INFLUENCE_DIAG Computes regression influence diagnostics for identifying influential observations.
OLS_DIAGNOSTICS Performs diagnostic tests on OLS regression residuals.
OLS_REGRESSION Fits an Ordinary Least Squares (OLS) regression model.
QUANTILE_REGRESSION Fits a quantile regression model to estimate conditional quantiles of the response distribution.
REGRESS_DIAG Performs comprehensive regression diagnostic tests.
ROBUST_LINEAR_MODEL Fits a robust linear regression model using M-estimators.
SPECIFICATION_TESTS Performs regression specification tests to detect model misspecification.

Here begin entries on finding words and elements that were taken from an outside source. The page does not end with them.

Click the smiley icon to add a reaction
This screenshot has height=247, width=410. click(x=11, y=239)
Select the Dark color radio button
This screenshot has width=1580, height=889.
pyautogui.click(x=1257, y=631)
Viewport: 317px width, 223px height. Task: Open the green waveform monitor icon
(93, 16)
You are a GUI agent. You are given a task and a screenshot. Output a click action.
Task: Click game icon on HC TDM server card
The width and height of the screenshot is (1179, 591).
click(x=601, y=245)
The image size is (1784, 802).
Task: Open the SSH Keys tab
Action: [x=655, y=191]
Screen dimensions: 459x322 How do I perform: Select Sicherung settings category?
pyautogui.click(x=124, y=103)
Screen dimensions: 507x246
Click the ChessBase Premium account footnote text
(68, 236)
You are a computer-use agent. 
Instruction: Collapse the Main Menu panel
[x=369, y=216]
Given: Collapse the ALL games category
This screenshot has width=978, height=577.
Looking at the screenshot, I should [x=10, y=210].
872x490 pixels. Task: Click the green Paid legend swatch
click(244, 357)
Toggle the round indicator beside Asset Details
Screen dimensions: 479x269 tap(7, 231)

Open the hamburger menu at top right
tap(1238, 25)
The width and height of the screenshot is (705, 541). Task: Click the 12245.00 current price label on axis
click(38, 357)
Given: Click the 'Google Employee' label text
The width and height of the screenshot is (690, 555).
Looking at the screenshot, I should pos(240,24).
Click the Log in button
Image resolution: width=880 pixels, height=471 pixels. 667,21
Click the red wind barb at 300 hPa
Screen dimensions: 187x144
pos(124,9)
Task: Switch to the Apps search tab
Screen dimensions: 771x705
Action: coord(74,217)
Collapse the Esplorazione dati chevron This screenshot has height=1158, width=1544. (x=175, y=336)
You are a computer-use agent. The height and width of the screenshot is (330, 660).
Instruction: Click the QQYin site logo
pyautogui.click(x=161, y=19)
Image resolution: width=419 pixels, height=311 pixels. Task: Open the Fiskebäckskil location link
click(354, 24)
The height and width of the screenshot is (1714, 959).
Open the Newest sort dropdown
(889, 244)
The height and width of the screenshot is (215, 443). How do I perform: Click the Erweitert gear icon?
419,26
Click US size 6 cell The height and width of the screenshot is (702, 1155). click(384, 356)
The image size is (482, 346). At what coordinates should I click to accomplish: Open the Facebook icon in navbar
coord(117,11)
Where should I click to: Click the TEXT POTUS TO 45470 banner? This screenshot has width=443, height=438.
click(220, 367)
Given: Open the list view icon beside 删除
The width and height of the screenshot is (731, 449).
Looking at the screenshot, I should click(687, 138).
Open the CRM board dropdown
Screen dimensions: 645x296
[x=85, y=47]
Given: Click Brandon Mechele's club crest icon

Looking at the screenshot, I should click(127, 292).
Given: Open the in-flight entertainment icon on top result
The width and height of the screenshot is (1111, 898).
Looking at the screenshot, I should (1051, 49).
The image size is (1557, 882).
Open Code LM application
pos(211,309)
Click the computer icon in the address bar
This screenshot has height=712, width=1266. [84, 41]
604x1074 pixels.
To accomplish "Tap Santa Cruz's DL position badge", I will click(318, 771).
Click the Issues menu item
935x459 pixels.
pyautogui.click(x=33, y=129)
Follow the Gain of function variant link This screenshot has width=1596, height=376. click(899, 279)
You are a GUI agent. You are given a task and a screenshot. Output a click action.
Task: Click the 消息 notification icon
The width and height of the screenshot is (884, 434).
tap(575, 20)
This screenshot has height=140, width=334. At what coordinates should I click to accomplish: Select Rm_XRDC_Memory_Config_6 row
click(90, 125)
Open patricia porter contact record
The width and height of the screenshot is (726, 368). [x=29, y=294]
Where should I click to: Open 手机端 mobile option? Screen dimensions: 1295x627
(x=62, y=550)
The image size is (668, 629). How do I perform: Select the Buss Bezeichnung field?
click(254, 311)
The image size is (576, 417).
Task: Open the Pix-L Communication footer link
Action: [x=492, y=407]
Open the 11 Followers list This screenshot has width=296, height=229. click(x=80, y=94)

WLS_REGRESSION Fits a Weighted Least Squares (WLS) regression model.

Survival

Tool Description
COX_HAZARDS Fits a Cox Proportional Hazards regression model for survival data.
EXP_SURVIVAL_REG Fits a parametric exponential survival regression model.
KAPLAN_MEIER Computes the Kaplan-Meier survival function estimate for time-to-event data.